レベル1のクラスは、「~たり~たりします」でした。基本的な練習をした後、Cさんに「昨日、何をしましたか」と聞きました。「洗濯したり買い物したりしました」とでも言ってくれたら十分でしたが、Cさんは小説をどうのこうのと言い始めました。「小説を読みましたか」と聞くと、首を振ります。「じゃあ、小説を書きましたか」と聞いても違うようでした。Cさん自身、自分の訴えたいことが日本語にできず、もどかしい思いをしているようでした。

レベル1だと、いくら学期末だとはいえ、知っている単語の数が非常に少なく、頭や心の中を表現するには全く不十分です。Cさんもまさにその例で、結局私はCさんの思いをくみ取れず、Cさんは言うのをあきらめてしまいました。授業の進行上も好ましくなく、気まずい雰囲気をごまかしながら次に進みました。

後刻、別方面からの情報で、Cさんはいろいろな小説を読んで、自分の小説の構想を練るのが好きなようです。それを昨日したのでしょうが、そうだとしたらレベル1で一番よくできる学生でも日本語で表現することはできないでしょう。中級レベルの力が必要です。

このように、初級の学生は、多かれ少なかれ、自分の言いたいことが教師に伝えられず、隔靴掻痒の思いをしてきました。翻訳ソフトでだいぶ解消されてきたとはいえ、学生から見ても教師から見てもまだまだの部分が多分にあるに違いありません。Cさんにしたって、翻訳ソフトを頼ったにせよ、それを「~たり~たりします」に落とし込むことは難しかったのではないでしょうか。
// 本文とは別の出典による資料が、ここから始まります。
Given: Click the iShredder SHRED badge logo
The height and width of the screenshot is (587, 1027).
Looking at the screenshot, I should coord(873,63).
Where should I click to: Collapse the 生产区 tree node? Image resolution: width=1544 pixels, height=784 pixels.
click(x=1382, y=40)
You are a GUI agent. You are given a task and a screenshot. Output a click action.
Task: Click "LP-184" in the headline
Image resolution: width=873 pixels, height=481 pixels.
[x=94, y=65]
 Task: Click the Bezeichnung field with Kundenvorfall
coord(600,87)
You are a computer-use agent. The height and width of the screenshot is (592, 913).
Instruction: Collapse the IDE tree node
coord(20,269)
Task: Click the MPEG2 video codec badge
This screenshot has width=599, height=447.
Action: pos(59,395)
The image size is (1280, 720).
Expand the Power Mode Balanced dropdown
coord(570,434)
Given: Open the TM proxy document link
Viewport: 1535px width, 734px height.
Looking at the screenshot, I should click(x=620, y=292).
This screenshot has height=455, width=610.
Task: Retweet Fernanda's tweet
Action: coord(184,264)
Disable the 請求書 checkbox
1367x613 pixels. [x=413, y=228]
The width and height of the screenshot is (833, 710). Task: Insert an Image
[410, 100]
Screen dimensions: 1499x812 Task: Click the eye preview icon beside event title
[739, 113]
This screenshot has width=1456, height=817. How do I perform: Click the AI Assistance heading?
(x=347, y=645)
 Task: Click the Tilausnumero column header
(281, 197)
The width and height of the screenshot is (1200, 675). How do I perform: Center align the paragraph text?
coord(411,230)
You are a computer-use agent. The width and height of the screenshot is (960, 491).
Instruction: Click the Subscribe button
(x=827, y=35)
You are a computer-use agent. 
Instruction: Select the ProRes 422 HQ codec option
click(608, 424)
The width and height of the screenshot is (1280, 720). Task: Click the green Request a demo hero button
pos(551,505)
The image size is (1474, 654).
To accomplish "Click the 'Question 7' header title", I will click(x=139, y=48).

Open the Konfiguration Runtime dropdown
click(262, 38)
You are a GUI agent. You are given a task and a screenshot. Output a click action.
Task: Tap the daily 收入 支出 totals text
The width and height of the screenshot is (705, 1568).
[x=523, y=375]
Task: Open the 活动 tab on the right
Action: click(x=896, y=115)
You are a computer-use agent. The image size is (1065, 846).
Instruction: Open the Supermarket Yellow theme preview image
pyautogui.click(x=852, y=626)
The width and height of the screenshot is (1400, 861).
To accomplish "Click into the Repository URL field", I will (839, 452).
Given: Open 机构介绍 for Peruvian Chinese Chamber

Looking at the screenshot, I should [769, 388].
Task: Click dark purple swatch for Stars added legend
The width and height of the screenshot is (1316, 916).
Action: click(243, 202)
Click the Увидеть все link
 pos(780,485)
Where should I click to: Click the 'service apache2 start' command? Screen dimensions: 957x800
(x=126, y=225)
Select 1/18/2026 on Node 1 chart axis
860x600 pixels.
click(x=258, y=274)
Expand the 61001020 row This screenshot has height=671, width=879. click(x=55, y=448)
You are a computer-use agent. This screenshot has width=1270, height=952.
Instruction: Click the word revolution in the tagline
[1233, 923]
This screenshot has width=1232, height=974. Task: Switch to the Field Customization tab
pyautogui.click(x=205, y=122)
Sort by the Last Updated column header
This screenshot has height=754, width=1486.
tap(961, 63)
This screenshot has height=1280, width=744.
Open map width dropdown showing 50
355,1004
来週の月曜日が期末テストですから、このクラスの授業は今回が最後です。「今度は中級か上級の教室でみなさんに会いたいです」と言って締めくくりました。中級になったCさんは、休日にしたことをどう表現するのでしょうか。今から楽しみです。そう、こうして種をまいておくことが、初級の授業の役得なのです。